First and foremost, there was the way Tom Waits used his voice. I hadn’t yet learned how he used to have a more straight-forward somewhat crooning vocal approach. By the time of Rain Dogs – actually by the time of the previous album, Swordfishtrombones, Waits was growling, moaning, crackling, and dispensing sounds that nobody else this side of Captain Beefheart was approaching. Beefheart, it turned out, was a major influence on this change in his direction. Waits had married Kathleen Brennan a few years earlier, and she introduced him to the wilder, disjointed but impactful music of Captain Beefheart. And also of Harry Partch.
Partch was a composer who created his own instruments which nobody else ever used. I actually had an album by him (as well as two by Beefheart, so I guess those were my preparations for Waits) which revealed a strange completely original avant-garde music that I really haven’t thought about in way too long. The main thing Waits took from Partch was the freedom to ignore generally accepted principles of orchestration, and to use unusual percussion, along with the marimba and the harmonium, two rarely used instruments. He also decided that rather than trying to conform to current standards of pop music, he would hire inventive musicians and basically let them work together with him to arrange his songs with no previous idea of how they should sound.

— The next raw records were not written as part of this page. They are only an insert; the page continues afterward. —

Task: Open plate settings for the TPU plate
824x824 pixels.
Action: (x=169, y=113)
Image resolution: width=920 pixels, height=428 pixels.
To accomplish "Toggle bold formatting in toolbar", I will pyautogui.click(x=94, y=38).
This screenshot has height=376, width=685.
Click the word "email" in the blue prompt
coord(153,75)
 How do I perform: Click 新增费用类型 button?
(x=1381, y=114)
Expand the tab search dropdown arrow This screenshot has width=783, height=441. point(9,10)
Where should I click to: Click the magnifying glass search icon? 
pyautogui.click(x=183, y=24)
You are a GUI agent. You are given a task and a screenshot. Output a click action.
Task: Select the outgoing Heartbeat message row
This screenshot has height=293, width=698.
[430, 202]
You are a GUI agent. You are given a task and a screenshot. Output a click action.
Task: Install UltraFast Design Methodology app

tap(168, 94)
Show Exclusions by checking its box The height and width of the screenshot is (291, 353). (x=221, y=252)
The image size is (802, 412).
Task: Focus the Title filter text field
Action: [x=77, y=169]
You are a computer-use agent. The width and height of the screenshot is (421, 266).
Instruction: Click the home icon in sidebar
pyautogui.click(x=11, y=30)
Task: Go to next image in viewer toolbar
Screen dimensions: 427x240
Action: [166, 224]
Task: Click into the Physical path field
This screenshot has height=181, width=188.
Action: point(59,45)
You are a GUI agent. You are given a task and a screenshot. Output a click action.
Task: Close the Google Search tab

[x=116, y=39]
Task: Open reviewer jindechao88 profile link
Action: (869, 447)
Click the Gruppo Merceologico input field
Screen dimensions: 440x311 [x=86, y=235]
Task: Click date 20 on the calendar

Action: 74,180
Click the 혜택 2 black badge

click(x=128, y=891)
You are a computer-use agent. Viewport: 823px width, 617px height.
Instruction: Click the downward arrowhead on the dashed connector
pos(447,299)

In addition to Keith Richards, who plays on three songs, Rain Dogs includes performances by the wonderfully original guitarist Marc Ribot, whose ability to zig and zag rhythmically on his instrument helped define the sound of the record. There was also saxophonist Ralph Carney, formerly of the Ohio band Tin Huey, who would become a fixture with Waits for a long time. Michael Blair played many percussion instruments (as well as a bowed saw), making sure that the rhythm beds of these songs were noisy, textured, and free flowing. Other famous names dropping in here and there included Chris Spedding, G.E. Smith, and Robert Quine on guitars; Bobby Previte on percussion; John Lurie on saxophone; and Tony Levin on bass.
Waits hadn’t lost his penchant for melodic prettiness, and he wasn’t afraid of writing sentimental songs. But here he mixes in aggressive, in-your-face rhythmic recitals among the songs you could sing along with. So you’ve got “Downtown Train” and “Time,” two of the most beautiful songs of 1985, and you’ve got “Singapore,” a sort of Kurt Weill on acid number, and “Big Black Mariah,” a song full of round-house right punches to the gut.
I played this record incessantly the year it came out, and stuck with Waits for its follow-up, Frank’s Wild Years. Subsequent records have been good, for the most part, but never as full of discovery, ambition, and connection to older forms such as cabaret, New Orleans jazz, country, blues, and carnival music. For me, Rain Dogs remains the definitive Waits album, the centerpiece of his three-album reinvention as a musical artist outside genre. Obviously, there was a sizable contingent of Pazz and Jop voters in 1985 who felt this as it was happening.
I will give this one 9.5 out of 10 stars.